Mi nombre es Andrés Castro Rojas, una persona con discapacidad auditiva que ha encontrado en el emprendimiento no solo un camino profesional, sino también una forma de vida. Desde el año 2020, me he dedicado a crear con el corazón piezas únicas bajo el nombre de Industrial Home. Mi trabajo está inspirado en la naturaleza y el diseño, en donde cada creación tiene un propósito: darle vida a los espacios, conectarnos con lo natural y crear un ambiente de paz.
Mi historia comenzó en Arica, la ciudad que me vio nacer. En un momento de mi vida en el que no sabía qué rumbo tomar, un viaje al río Lluta cambió mi destino. Allí, mientras caminaba a la orilla del río, me encontré con un paisaje lleno de piedras. A simple vista, no parecían nada especial, pero algo despertó en mí. Fue en ese instante cuando nació la idea de apilar algunas de esas piedras y convertirlas en una lámpara. Al mostrarle esta creación a un familiar, me sorprendió que la comprara, lo que me hizo ver que mi visión podía significar algo más. Fue entonces cuando descubrí que en lo simple y lo natural hay belleza, y eso es lo que quería compartir con el mundo.
Con el tiempo, el proyecto fue evolucionando. Recuerdo un día, paseando por el río nuevamente, encontré una rama con una forma tan particular que me inspiró a crear otra lámpara, esta vez más atrevida. Cerca de esa rama había un cable con un enchufe, y al enredarlo en la madera, conseguí una pieza que me parecía fascinante. Ese descubrimiento fortuito me enseñó algo importante: la creatividad puede surgir de los elementos más inesperados y lo que para otros puede parecer basura, para mí, es una oportunidad de crear algo hermoso.
Así comenzó Industrial Home, como un sueño hecho de piedras, ramas y mucho esfuerzo. Al principio, las piezas que hacía eran simples, pero con el tiempo y la práctica, fui perfeccionando mi técnica. Poco a poco, comencé a llevar mis creaciones a ferias locales, y me di cuenta de que la gente conectaba con lo que hacía. Ver cómo mis productos generaban emociones en las personas me motivó a seguir adelante, incluso cuando las circunstancias no eran siempre fáciles.
Cada lámpara, cada reloj rústico, cada mesa que fabrico tiene una historia detrás. Utilizo materiales reciclados, troncos encontrados y piedras que recojo de la naturaleza para darles una segunda vida. Trabajar con estos elementos no siempre es sencillo. He tenido que aprender a utilizar herramientas, a manejar la madera y a experimentar con diferentes técnicas, todo de manera autodidacta.
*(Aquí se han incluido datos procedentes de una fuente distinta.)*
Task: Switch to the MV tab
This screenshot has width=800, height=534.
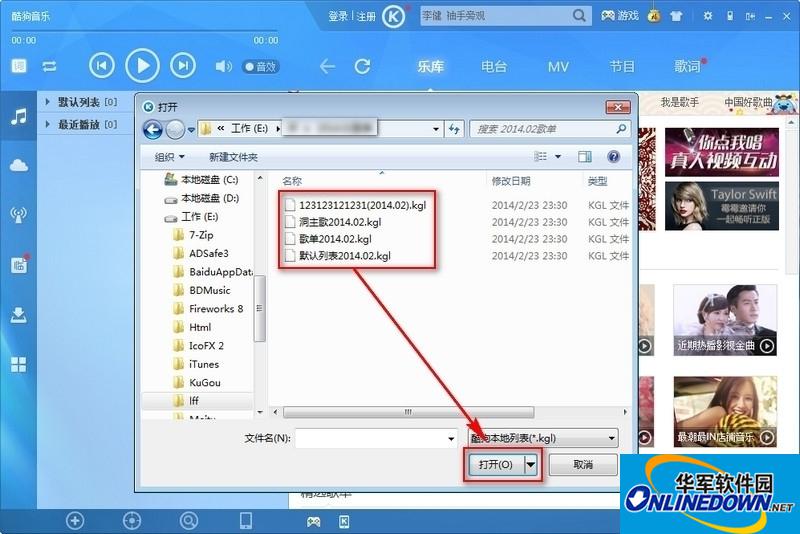Action: click(x=558, y=67)

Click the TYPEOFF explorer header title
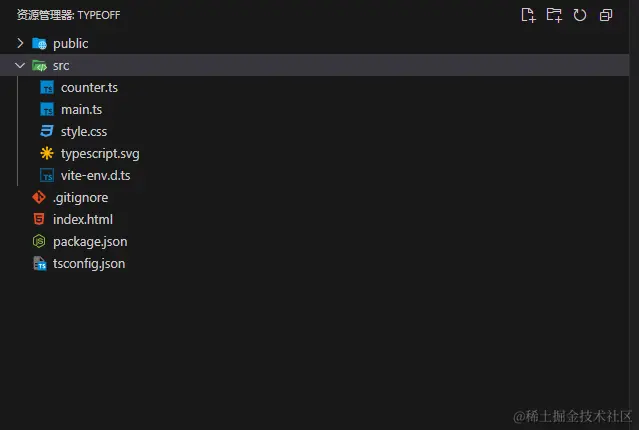click(68, 15)

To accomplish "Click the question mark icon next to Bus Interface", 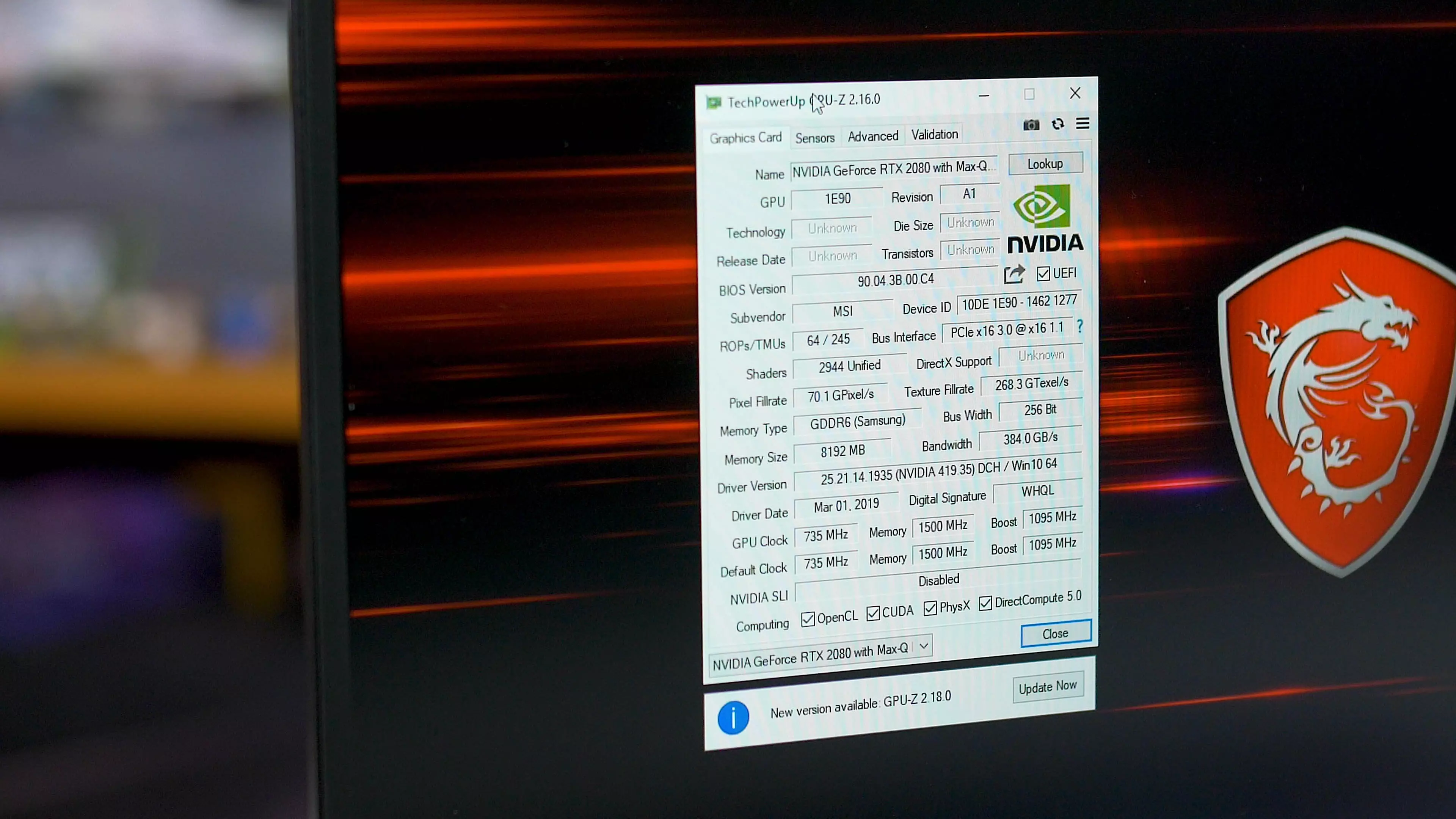I will [1080, 329].
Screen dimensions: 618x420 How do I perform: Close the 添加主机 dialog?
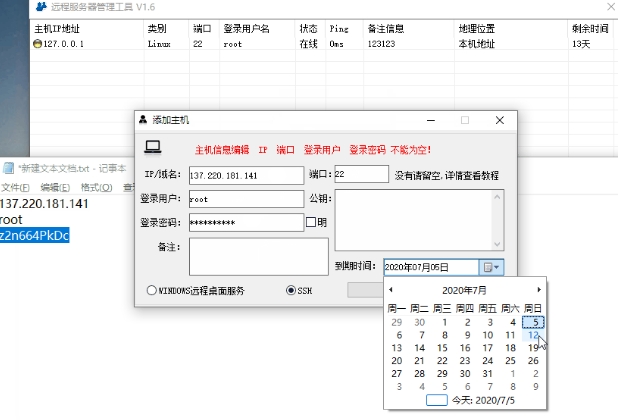[499, 120]
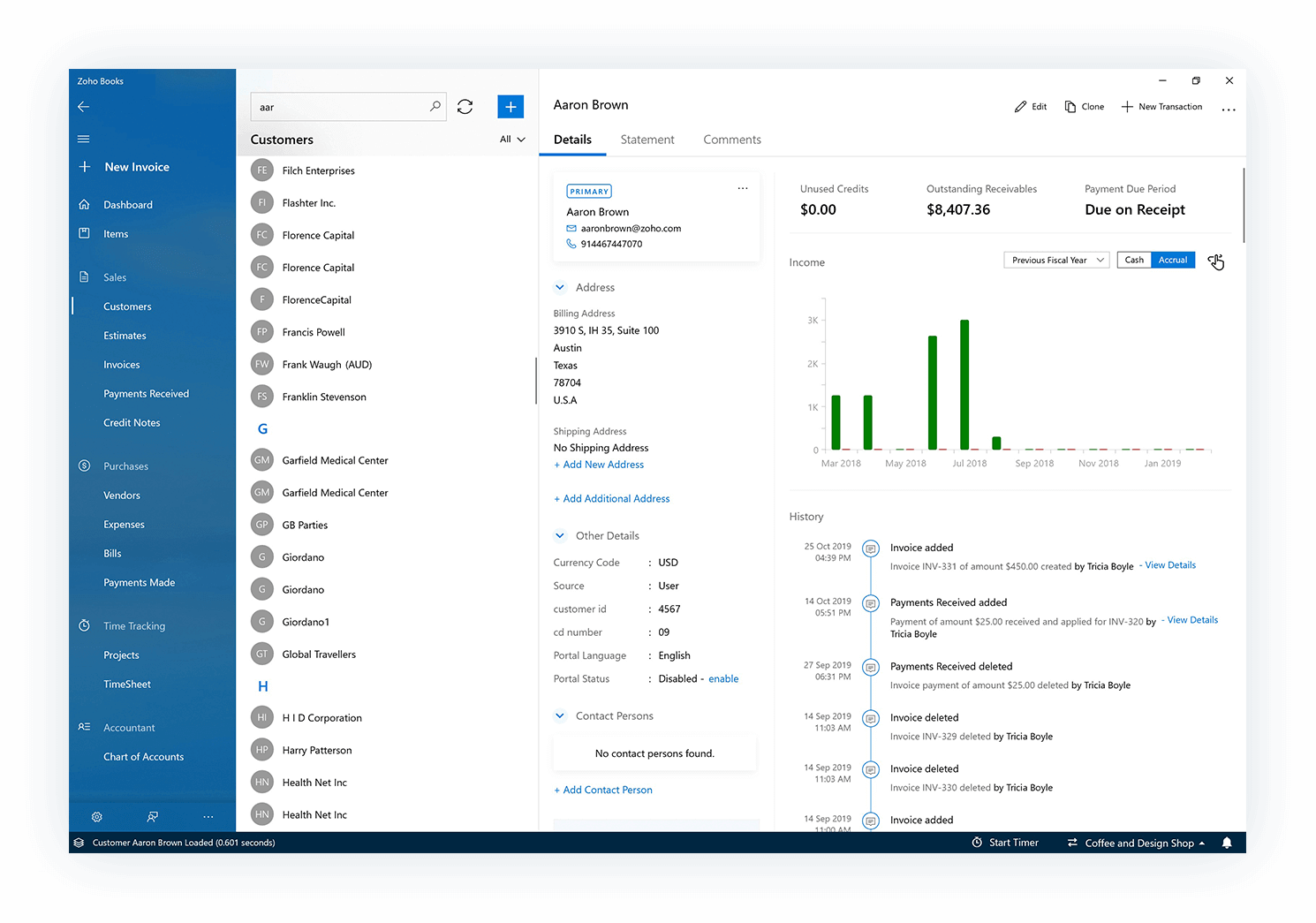Click the back arrow above the sidebar menu
Viewport: 1316px width, 923px height.
(83, 106)
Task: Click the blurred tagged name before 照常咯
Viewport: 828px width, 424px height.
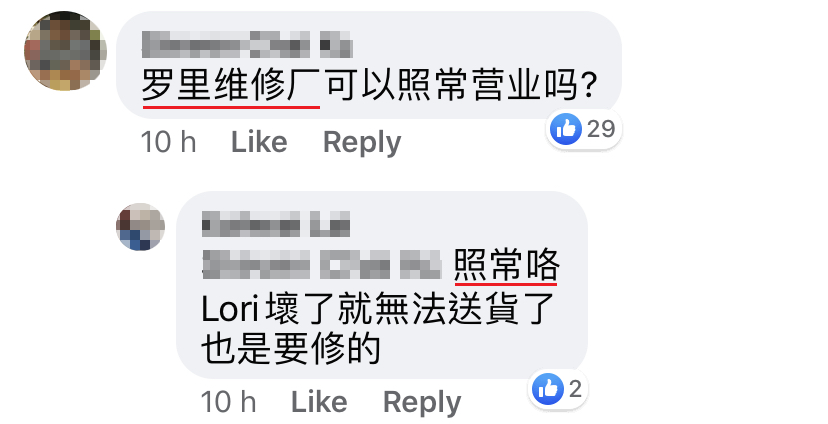Action: 322,265
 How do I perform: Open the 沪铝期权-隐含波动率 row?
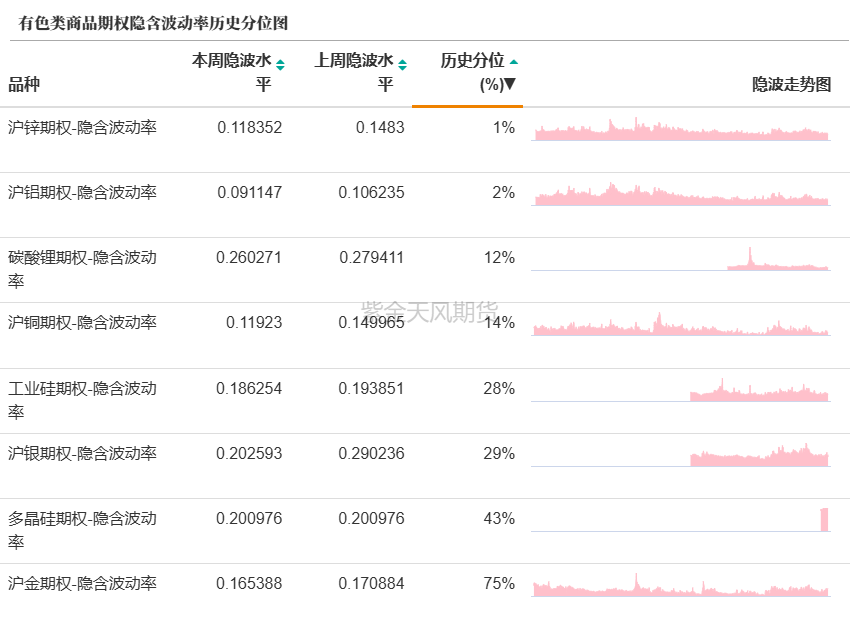[425, 205]
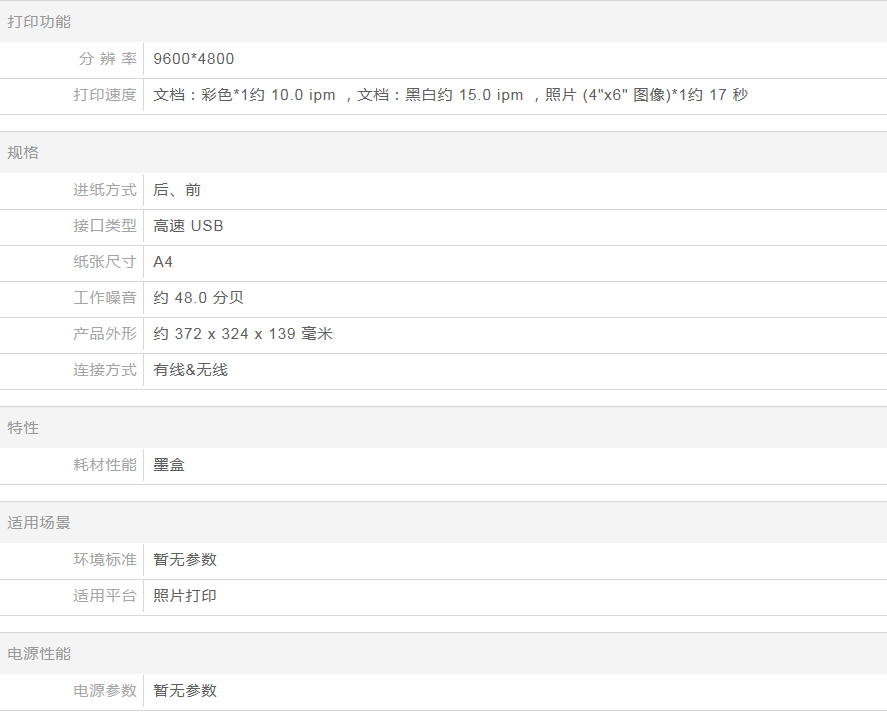Viewport: 887px width, 726px height.
Task: Select the 规格 section header
Action: [x=23, y=153]
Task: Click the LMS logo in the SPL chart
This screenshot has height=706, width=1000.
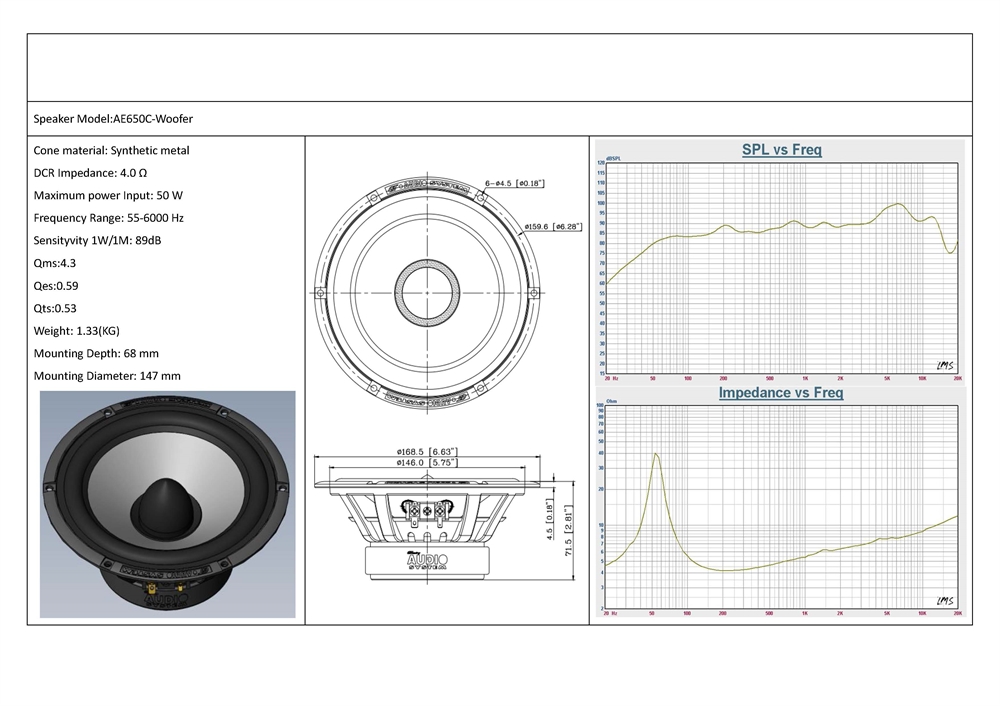Action: (x=943, y=367)
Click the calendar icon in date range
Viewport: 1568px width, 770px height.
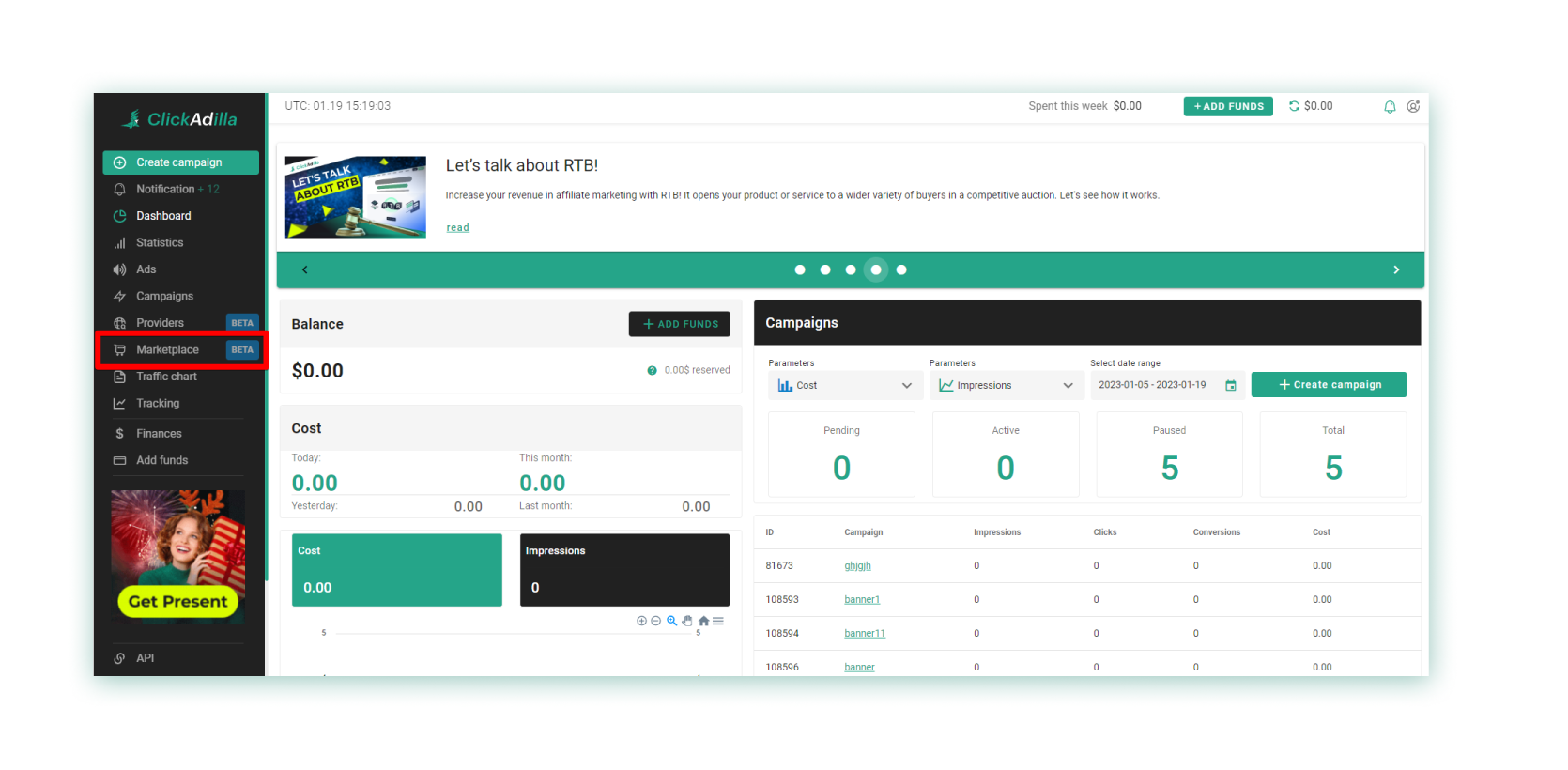coord(1230,385)
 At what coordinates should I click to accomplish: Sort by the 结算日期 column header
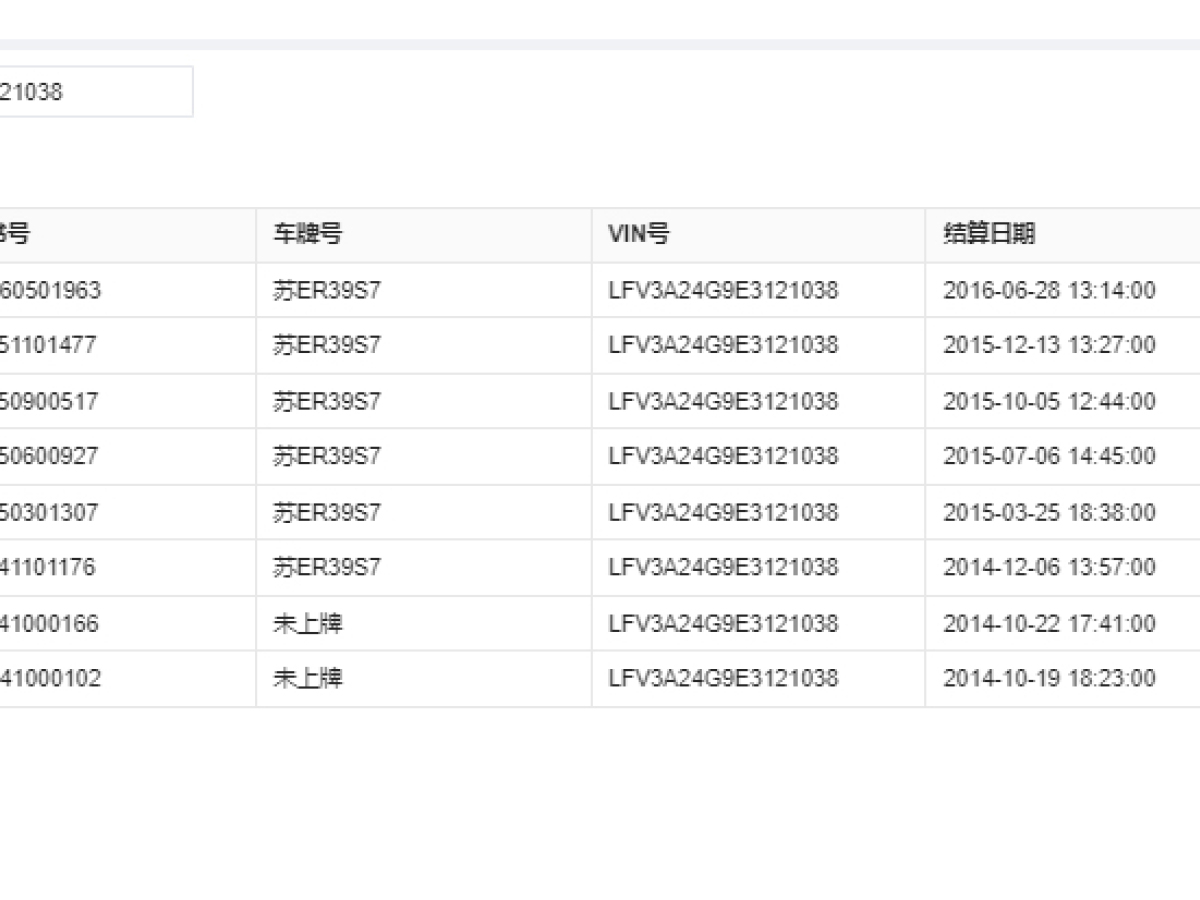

Pero cada desafío ha valido la pena, porque en cada pieza que termino, veo reflejado mi esfuerzo y mi pasión.
Este camino no ha sido sencillo. Ser un emprendedor implica enfrentarse a momentos de incertidumbre, a veces a la falta de recursos o de oportunidades, pero siempre he tenido claro que lo más importante es seguir adelante. Mi discapacidad auditiva, lejos de ser un obstáculo, ha sido parte de mi identidad y mi proceso creativo. Me ha permitido desarrollar una sensibilidad especial hacia los detalles, una conexión más profunda con mi entorno y una forma única de ver el mundo.
Hoy, Industrial Home es mucho más que un negocio. Es el resultado de años de esfuerzo, de aprendizajes y de pequeños momentos de inspiración. Ofrezco una amplia variedad de productos que incluyen lámparas de piedra, macetas de bambú, relojes de madera, mesas hechas con materiales reciclados, repisas y más. Pero más allá de los productos, lo que quiero transmitir es un mensaje de conexión con la naturaleza, de sostenibilidad y de apreciación por lo que nos rodea.
Cada día me levanto con la ilusión de seguir creando, de seguir experimentando con nuevas ideas y de compartir con otros lo que tanto me apasiona. Industrial Home es una extensión de mí mismo, una expresión de mi amor por el diseño natural y una prueba de que con esfuerzo, dedicación y corazón, los sueños se pueden convertir en realidad.
Agradezco a cada persona que ha apoyado este proyecto y a todos aquellos que creen en lo que hago. Mi viaje no ha terminado; al contrario, apenas comienza, y estoy emocionado por todo lo que aún queda por crear.